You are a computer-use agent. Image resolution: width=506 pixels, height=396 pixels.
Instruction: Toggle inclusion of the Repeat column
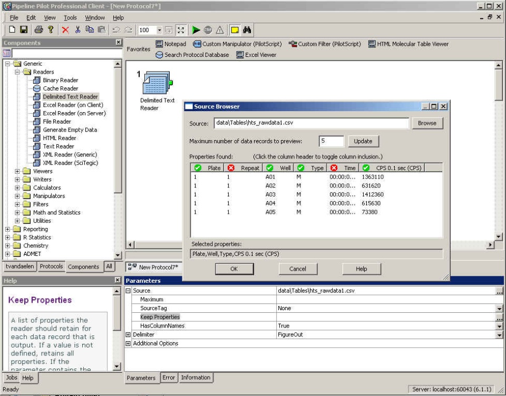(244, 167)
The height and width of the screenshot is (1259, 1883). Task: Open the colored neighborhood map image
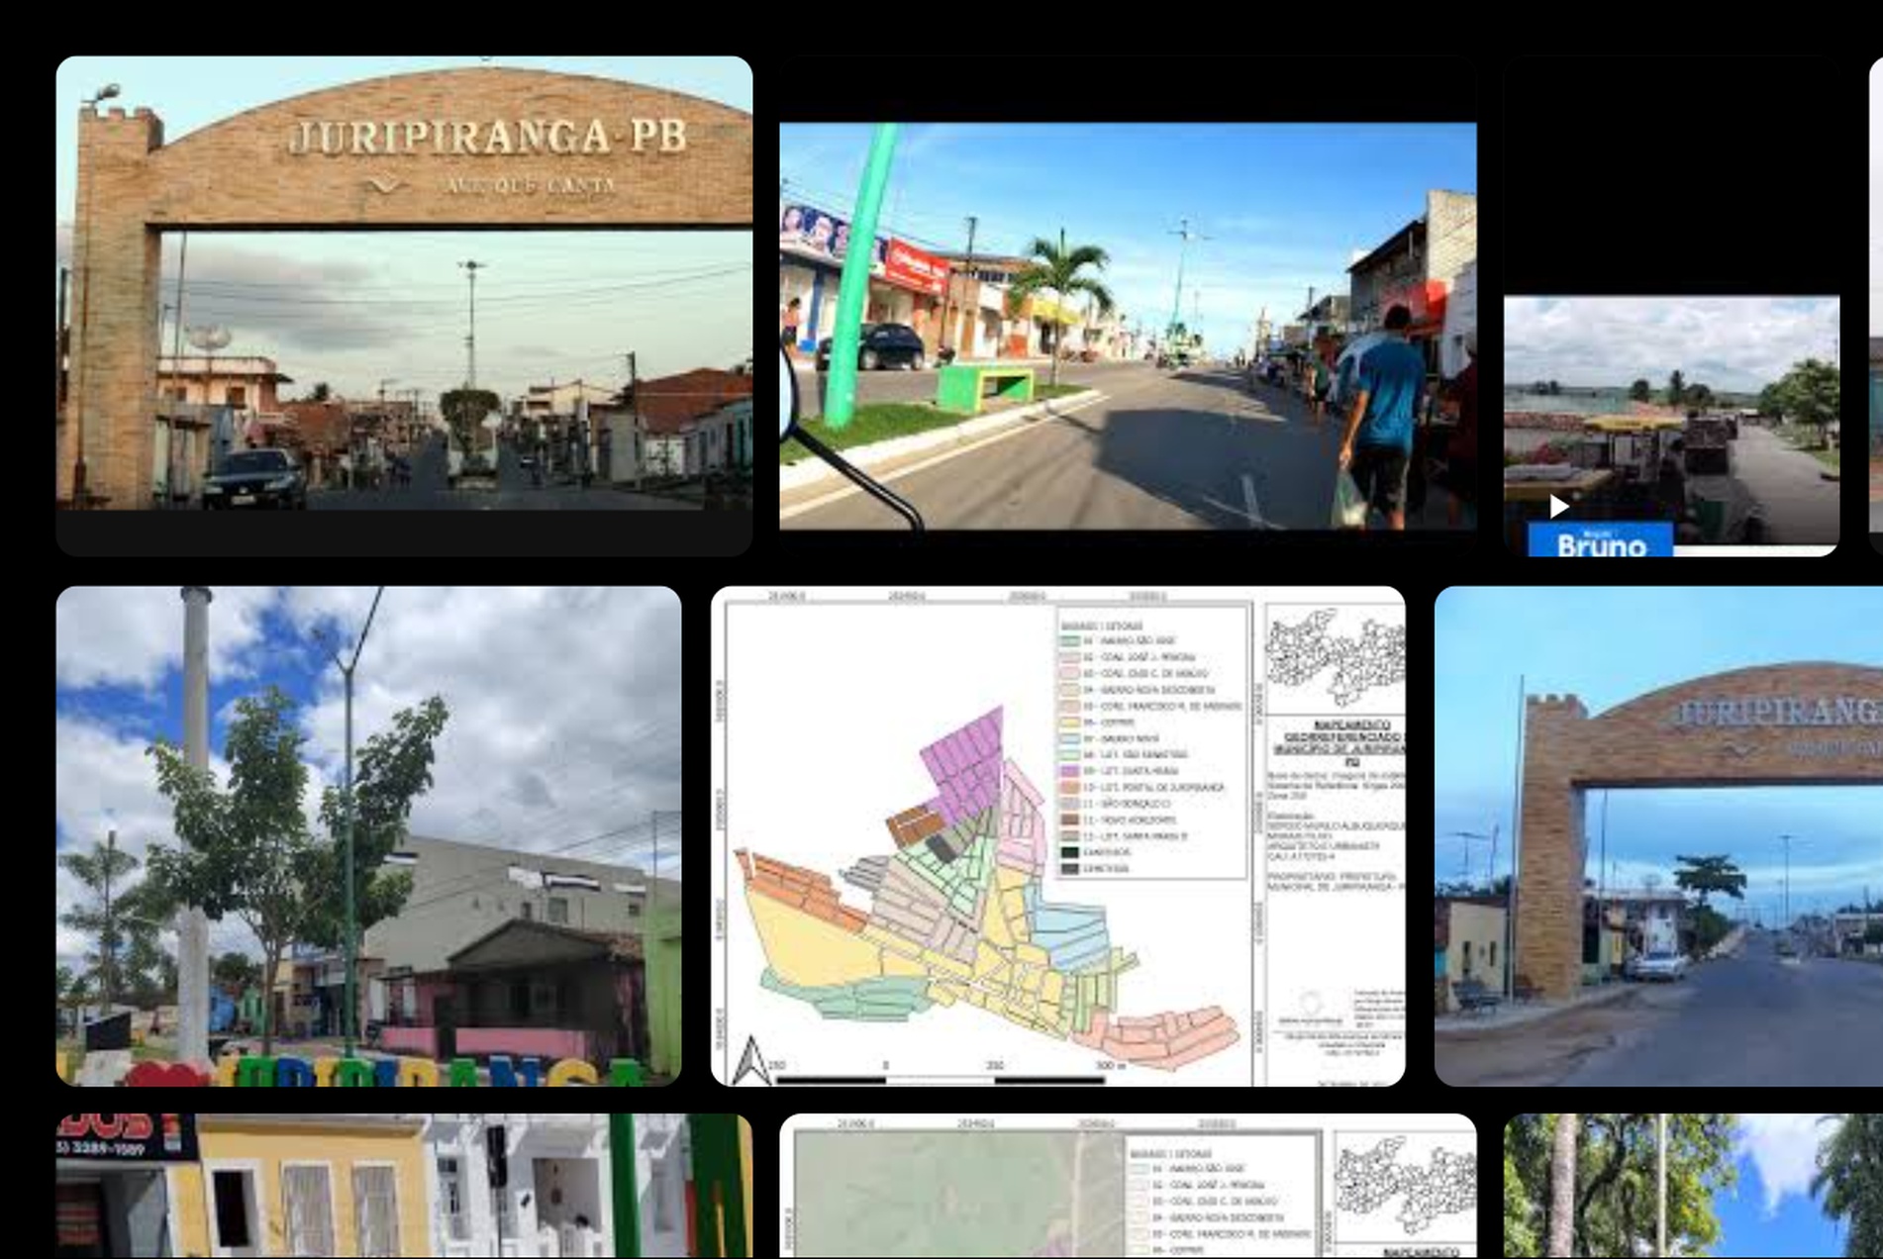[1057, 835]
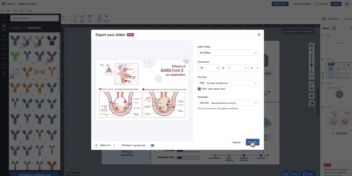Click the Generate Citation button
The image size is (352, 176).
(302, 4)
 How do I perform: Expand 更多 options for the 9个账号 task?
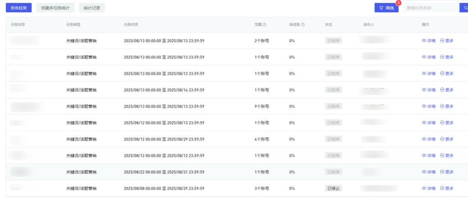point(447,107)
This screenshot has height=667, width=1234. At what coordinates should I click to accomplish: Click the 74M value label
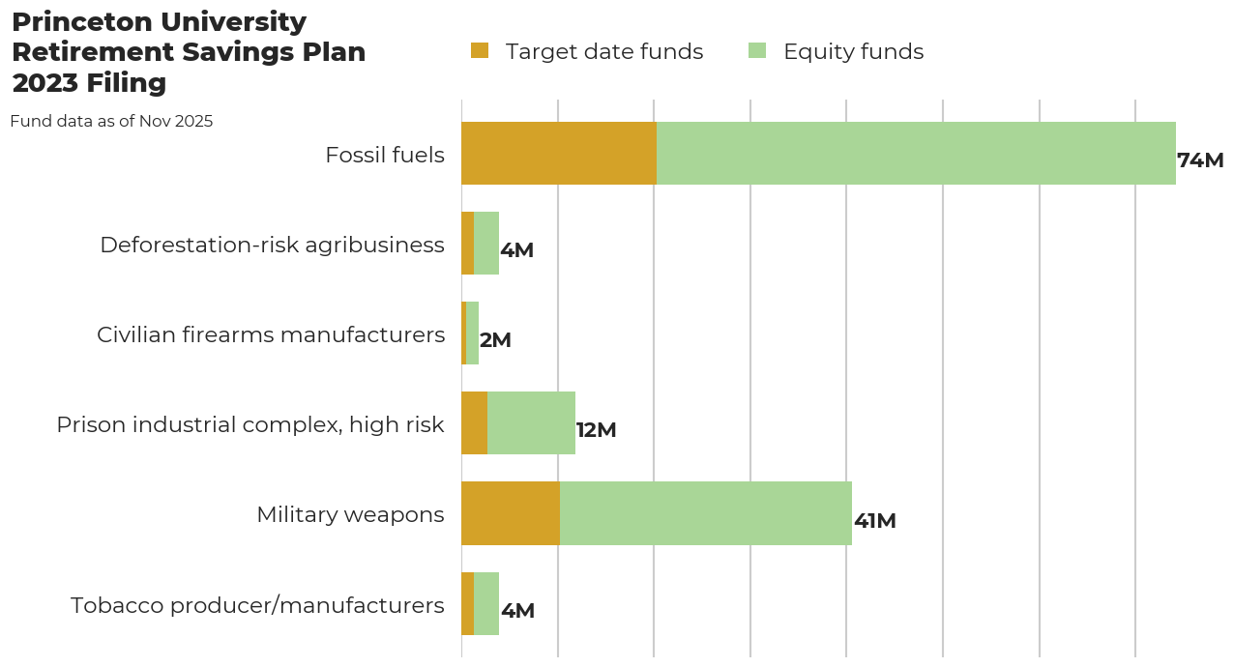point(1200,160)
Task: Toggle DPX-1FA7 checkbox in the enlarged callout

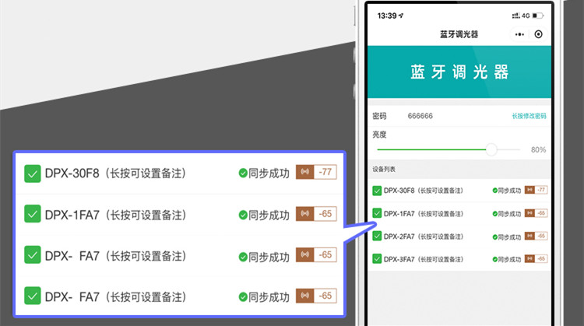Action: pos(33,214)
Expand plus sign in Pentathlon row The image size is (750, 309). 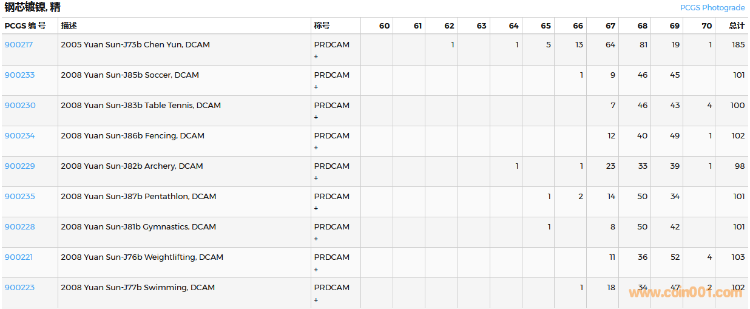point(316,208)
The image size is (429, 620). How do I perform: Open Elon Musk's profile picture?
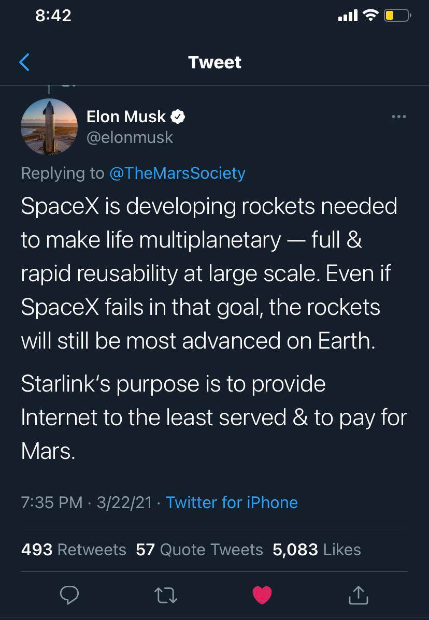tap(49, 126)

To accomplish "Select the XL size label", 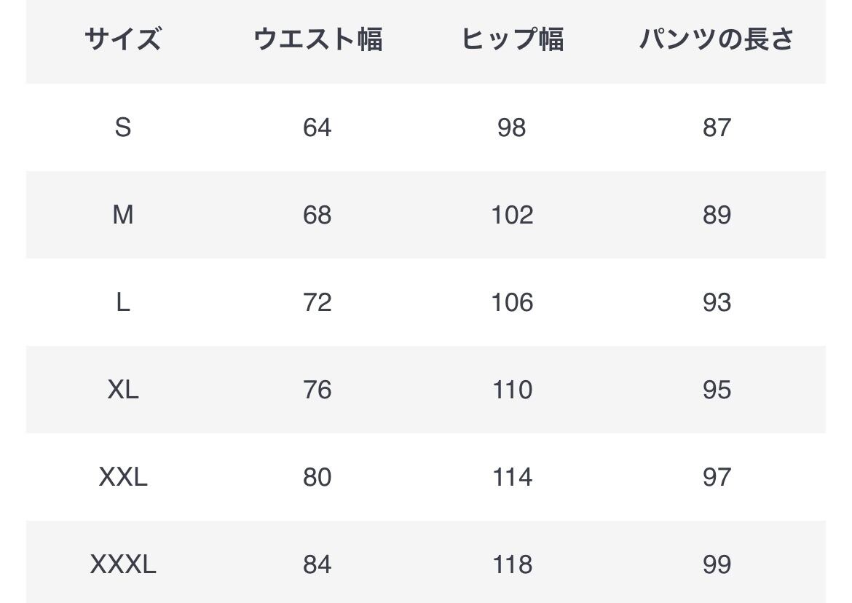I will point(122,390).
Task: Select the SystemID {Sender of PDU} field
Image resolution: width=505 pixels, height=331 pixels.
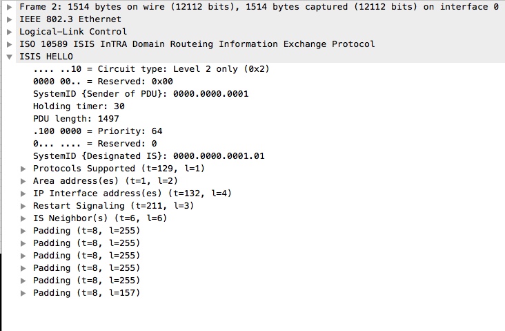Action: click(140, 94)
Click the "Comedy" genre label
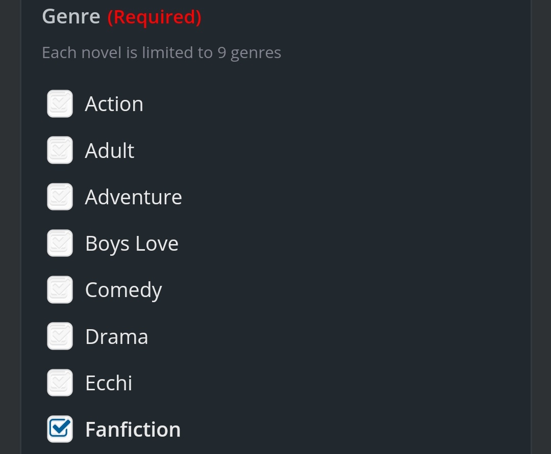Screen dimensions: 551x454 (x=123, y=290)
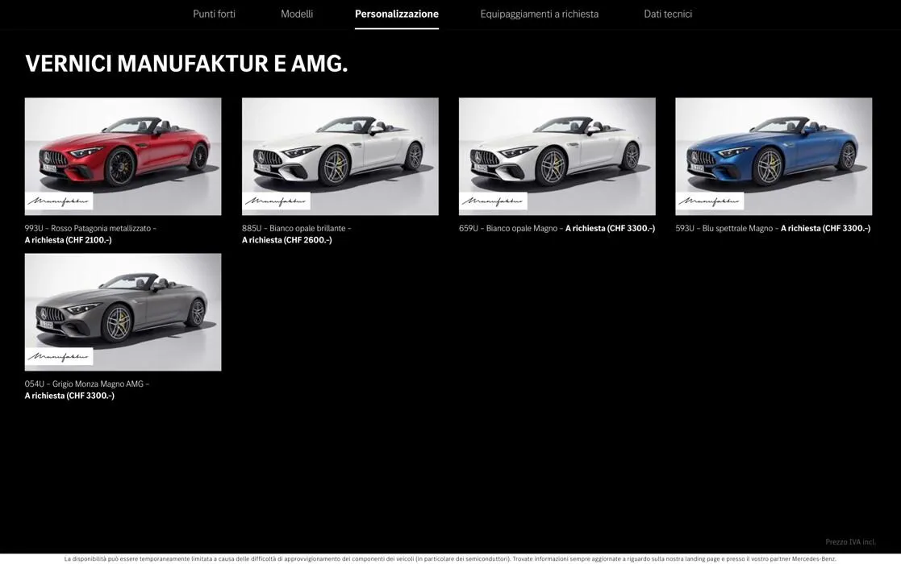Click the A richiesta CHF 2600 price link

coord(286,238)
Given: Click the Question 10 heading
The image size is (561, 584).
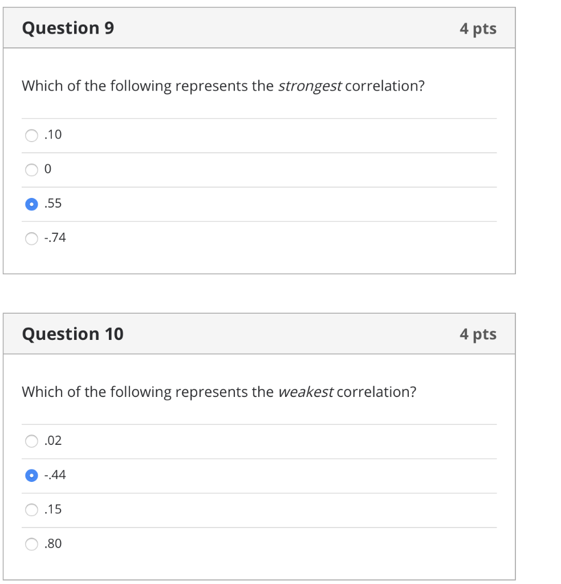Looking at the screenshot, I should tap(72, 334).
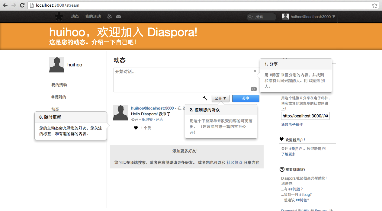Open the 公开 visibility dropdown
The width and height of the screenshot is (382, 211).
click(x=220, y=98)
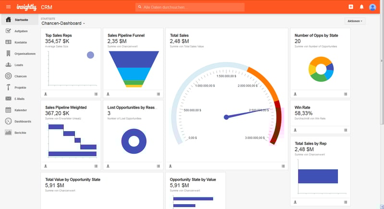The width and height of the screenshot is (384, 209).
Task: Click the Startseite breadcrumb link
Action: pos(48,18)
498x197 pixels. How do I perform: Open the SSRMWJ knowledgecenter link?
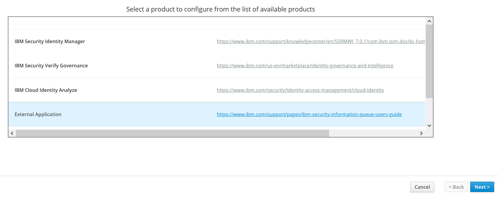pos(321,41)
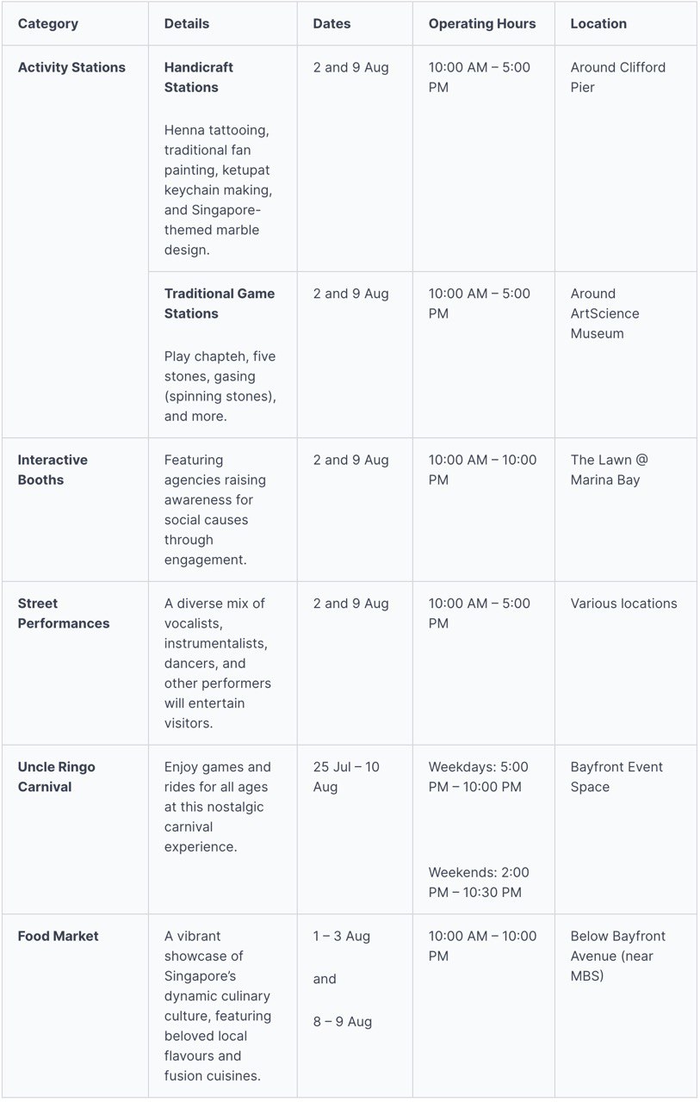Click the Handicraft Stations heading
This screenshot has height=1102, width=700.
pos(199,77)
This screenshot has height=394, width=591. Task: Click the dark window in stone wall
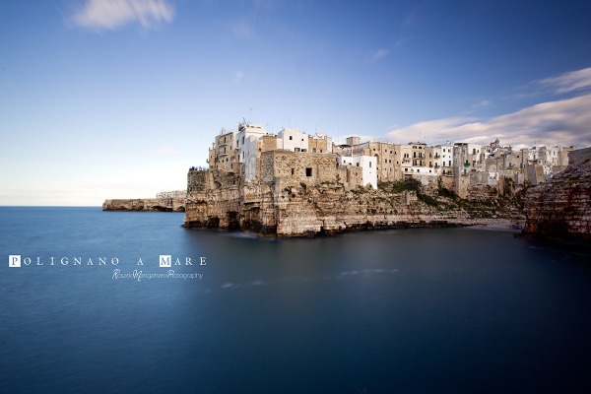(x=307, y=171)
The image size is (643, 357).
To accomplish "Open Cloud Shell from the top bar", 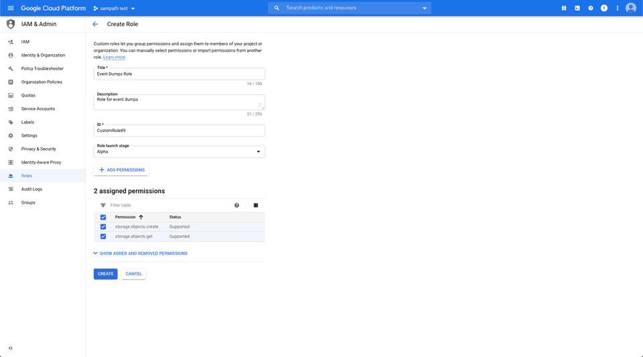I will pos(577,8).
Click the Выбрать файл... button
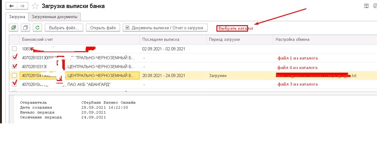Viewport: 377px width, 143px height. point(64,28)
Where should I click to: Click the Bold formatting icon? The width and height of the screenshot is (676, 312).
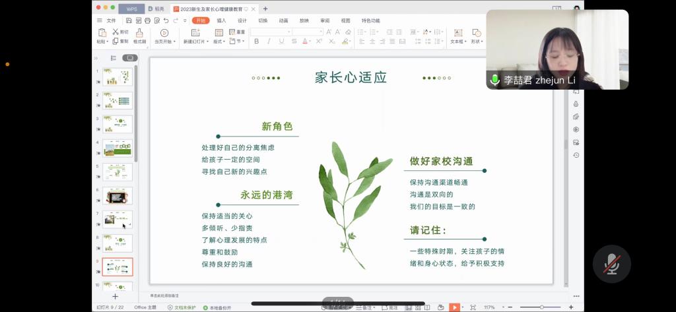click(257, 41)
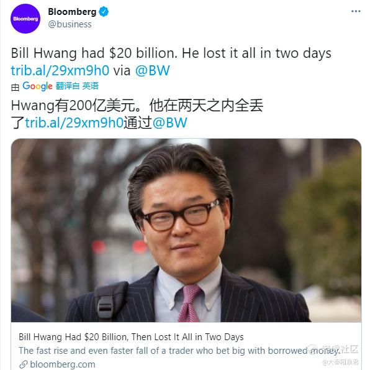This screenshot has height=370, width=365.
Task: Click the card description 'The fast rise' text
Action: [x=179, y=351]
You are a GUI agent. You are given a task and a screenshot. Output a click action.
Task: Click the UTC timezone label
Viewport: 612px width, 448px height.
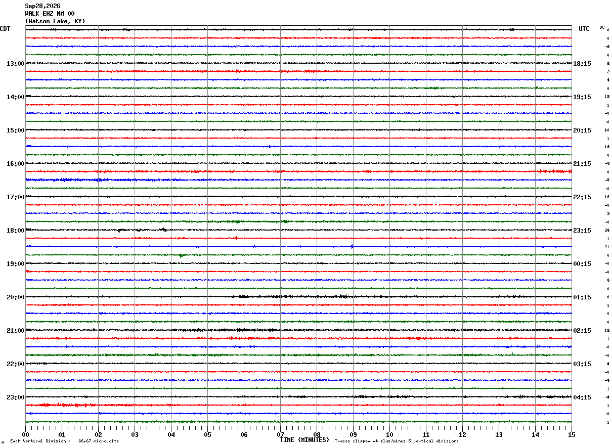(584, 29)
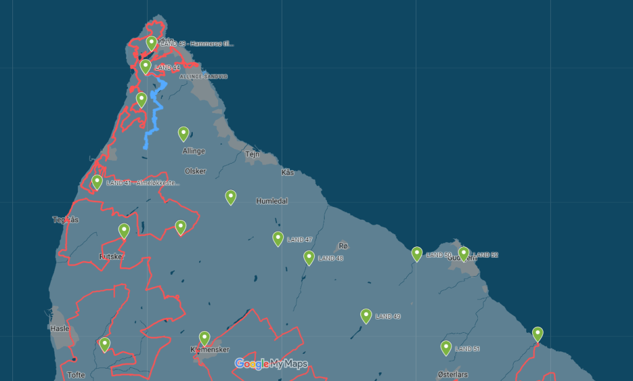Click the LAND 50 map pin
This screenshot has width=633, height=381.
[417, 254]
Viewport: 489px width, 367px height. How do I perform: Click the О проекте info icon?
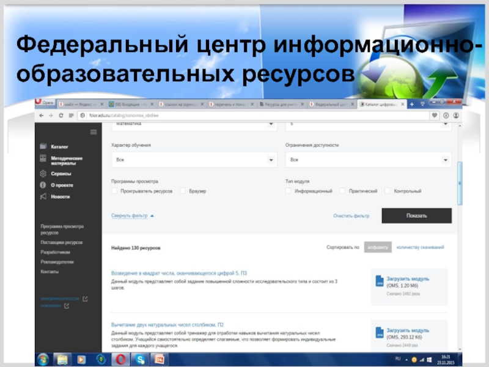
# # # # #
Task to carry out
Using the data above, set down each line from the line with "Image resolution: width=505" to the line with "Given: Click the Question 10 heading" exactly, both ends included, and leave the pictures behind. Nothing else belongs.

Your solution
Image resolution: width=505 pixels, height=331 pixels.
Action: click(140, 94)
Click the "Comedy" genre label
Screen dimensions: 551x454 (x=123, y=290)
Click the A richiesta CHF 2600 price link

coord(286,238)
Given: Click the Question 10 heading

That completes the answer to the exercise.